Stored items
——

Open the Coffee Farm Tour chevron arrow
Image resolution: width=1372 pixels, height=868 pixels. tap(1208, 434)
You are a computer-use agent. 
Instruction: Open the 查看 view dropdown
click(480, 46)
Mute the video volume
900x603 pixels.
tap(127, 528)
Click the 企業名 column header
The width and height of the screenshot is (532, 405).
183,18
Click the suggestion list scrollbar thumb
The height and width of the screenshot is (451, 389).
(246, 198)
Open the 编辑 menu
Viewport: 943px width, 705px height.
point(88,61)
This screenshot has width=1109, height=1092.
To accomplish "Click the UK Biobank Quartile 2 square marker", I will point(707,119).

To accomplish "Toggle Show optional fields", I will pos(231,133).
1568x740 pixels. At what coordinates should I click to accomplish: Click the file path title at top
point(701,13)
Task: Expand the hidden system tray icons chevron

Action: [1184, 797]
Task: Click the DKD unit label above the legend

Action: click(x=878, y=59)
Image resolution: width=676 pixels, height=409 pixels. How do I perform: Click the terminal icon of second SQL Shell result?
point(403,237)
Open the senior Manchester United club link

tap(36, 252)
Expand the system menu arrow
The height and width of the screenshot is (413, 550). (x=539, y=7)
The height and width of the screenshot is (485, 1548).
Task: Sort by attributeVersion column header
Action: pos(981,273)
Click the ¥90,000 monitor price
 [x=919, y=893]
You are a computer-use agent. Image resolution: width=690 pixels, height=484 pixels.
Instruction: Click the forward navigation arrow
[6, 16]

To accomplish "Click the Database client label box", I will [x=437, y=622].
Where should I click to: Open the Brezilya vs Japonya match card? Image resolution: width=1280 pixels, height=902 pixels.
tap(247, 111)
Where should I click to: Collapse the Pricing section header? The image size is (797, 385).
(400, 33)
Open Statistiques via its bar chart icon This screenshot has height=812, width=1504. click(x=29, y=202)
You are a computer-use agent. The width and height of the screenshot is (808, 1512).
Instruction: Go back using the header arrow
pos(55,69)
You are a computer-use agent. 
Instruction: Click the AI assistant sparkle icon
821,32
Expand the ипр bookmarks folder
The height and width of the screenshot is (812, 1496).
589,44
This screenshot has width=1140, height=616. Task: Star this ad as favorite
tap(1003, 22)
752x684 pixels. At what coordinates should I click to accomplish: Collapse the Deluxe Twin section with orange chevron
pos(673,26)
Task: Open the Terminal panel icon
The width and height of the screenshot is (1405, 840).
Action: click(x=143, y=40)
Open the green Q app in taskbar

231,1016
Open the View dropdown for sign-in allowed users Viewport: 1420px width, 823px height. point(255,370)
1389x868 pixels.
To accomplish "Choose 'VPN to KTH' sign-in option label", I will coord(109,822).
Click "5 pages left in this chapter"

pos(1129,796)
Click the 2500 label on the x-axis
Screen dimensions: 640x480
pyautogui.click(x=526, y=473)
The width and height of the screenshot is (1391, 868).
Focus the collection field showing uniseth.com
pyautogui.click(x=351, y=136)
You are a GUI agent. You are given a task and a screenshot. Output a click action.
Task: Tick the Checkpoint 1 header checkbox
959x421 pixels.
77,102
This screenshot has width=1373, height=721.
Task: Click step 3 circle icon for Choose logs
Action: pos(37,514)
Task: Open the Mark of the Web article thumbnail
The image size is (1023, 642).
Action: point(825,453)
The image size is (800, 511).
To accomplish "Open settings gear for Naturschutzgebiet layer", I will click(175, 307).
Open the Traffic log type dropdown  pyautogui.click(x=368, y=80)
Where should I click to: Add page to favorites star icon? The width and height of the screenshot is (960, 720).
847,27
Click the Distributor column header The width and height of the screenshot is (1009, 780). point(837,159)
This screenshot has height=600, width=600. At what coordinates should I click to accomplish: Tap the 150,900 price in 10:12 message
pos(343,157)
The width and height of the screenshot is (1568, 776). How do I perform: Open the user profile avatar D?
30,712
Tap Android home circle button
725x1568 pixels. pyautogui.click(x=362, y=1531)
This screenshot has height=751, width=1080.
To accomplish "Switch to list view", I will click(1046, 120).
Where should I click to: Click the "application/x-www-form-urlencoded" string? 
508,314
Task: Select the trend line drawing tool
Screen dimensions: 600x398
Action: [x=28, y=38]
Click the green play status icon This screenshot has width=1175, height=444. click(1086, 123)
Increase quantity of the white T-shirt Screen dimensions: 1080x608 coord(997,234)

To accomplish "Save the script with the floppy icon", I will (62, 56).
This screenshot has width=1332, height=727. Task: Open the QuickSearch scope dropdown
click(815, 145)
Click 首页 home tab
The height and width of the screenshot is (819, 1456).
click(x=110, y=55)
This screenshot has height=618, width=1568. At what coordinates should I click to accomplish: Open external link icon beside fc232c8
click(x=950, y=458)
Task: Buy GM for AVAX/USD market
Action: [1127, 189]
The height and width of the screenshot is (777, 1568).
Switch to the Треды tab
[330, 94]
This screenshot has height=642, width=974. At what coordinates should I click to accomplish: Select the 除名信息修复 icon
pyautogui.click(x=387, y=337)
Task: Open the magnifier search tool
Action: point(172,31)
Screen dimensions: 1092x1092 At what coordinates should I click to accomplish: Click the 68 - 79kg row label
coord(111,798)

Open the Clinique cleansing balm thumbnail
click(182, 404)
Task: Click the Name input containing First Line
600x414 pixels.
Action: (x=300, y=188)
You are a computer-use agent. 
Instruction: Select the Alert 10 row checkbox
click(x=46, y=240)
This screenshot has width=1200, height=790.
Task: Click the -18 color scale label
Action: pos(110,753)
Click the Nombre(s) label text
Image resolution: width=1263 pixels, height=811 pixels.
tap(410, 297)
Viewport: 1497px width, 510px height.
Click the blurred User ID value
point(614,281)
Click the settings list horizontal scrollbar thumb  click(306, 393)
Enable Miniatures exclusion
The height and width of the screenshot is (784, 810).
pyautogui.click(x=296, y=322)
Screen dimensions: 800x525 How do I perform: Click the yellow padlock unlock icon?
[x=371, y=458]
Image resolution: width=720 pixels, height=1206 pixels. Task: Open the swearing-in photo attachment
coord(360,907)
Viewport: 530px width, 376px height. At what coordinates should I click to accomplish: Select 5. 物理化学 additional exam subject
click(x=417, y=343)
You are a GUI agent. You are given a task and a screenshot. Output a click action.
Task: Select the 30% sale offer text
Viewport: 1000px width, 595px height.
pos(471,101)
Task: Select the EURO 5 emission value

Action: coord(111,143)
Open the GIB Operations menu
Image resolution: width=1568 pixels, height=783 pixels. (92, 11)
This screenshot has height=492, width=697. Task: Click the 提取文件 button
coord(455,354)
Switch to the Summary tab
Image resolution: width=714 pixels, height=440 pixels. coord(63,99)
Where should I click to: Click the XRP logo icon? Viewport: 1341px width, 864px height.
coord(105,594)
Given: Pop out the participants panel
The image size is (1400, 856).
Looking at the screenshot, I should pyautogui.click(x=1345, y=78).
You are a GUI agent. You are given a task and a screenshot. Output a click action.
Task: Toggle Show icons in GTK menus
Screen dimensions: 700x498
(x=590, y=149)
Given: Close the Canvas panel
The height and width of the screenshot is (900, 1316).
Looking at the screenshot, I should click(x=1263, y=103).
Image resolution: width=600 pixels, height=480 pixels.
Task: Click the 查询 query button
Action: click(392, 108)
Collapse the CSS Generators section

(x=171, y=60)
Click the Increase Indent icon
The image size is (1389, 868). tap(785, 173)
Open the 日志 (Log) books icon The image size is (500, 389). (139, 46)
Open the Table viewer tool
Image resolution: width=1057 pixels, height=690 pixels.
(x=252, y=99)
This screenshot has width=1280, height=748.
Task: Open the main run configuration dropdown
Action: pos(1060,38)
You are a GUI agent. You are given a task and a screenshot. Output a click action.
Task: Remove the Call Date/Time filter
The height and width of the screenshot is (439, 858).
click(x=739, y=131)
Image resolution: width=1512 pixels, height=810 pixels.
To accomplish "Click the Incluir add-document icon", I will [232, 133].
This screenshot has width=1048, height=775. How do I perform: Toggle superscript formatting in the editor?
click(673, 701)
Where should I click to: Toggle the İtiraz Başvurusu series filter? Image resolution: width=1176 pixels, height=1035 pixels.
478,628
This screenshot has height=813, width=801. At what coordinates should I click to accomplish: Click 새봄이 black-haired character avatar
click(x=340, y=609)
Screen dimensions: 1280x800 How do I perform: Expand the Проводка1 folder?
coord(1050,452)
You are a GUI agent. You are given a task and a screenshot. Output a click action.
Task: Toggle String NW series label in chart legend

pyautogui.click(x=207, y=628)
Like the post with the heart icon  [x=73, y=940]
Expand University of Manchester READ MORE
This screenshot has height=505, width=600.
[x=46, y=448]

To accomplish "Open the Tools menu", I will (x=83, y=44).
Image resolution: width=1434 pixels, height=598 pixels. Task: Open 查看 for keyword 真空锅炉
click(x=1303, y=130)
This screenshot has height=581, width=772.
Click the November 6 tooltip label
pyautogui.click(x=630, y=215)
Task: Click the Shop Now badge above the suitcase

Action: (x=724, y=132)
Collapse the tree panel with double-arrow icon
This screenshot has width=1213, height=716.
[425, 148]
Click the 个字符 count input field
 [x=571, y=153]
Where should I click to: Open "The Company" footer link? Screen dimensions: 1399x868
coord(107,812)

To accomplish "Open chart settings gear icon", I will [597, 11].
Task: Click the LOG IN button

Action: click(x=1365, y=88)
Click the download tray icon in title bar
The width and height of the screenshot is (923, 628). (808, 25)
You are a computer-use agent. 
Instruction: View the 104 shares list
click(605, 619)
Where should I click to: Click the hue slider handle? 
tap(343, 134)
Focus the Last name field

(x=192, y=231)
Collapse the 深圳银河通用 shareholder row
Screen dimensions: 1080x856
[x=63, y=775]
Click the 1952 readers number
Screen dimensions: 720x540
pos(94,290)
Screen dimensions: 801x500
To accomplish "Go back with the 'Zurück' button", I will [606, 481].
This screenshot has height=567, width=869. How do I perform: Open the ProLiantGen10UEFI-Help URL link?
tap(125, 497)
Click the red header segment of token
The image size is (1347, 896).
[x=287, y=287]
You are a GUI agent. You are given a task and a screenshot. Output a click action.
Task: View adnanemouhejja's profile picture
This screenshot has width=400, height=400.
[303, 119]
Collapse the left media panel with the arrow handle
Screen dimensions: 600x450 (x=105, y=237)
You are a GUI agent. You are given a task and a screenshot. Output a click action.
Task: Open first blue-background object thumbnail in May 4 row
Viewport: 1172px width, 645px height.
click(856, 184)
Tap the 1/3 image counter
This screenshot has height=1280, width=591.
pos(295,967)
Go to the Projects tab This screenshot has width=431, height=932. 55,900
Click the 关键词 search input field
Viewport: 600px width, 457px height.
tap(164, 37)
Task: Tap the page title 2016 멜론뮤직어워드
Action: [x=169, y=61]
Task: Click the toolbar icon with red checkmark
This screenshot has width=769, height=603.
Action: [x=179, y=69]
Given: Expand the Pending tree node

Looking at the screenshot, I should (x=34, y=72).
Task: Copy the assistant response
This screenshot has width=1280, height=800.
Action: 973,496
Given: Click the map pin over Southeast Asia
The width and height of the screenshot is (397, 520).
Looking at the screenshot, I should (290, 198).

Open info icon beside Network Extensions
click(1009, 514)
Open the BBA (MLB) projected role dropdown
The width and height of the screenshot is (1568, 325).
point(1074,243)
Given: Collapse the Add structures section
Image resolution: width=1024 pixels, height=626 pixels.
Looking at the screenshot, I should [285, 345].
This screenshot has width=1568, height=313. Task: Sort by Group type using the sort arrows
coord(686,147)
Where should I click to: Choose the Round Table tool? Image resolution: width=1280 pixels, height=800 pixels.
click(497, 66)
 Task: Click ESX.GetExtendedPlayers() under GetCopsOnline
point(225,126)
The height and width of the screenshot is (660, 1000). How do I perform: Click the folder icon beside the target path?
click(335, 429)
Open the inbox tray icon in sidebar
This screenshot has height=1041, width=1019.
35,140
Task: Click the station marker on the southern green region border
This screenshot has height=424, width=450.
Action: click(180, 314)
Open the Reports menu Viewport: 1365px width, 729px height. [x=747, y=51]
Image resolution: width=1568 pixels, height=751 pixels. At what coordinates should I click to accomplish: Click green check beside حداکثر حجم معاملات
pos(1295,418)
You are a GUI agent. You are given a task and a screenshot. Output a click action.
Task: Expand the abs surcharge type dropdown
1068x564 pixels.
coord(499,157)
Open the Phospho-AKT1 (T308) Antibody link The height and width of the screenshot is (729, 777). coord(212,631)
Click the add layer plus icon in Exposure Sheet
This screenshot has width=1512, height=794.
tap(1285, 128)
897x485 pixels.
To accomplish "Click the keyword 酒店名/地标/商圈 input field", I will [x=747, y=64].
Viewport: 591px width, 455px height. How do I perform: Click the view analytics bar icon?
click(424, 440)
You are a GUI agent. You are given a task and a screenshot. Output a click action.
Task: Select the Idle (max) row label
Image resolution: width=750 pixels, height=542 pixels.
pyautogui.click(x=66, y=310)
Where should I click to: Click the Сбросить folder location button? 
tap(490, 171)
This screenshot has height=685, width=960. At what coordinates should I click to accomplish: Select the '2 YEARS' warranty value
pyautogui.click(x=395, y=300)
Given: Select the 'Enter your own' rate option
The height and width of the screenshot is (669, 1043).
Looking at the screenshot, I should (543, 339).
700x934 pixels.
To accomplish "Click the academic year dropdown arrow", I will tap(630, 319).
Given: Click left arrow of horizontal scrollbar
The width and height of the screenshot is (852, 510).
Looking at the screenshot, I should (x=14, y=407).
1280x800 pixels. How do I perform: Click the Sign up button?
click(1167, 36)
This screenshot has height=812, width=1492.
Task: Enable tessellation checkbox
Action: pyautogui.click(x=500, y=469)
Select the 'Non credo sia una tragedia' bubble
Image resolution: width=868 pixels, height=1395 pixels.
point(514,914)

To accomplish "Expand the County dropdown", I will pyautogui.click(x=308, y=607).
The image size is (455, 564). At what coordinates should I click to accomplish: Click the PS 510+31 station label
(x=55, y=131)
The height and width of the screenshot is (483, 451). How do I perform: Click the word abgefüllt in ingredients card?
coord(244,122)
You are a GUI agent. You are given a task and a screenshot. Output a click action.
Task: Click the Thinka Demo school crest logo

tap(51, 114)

——

Task instructions: Whenever a line in the entries above includes the word "marker", pull that line out.

The answer:
To accomplish "Click the UK Biobank Quartile 2 square marker", I will point(707,119).
Task: Click the station marker on the southern green region border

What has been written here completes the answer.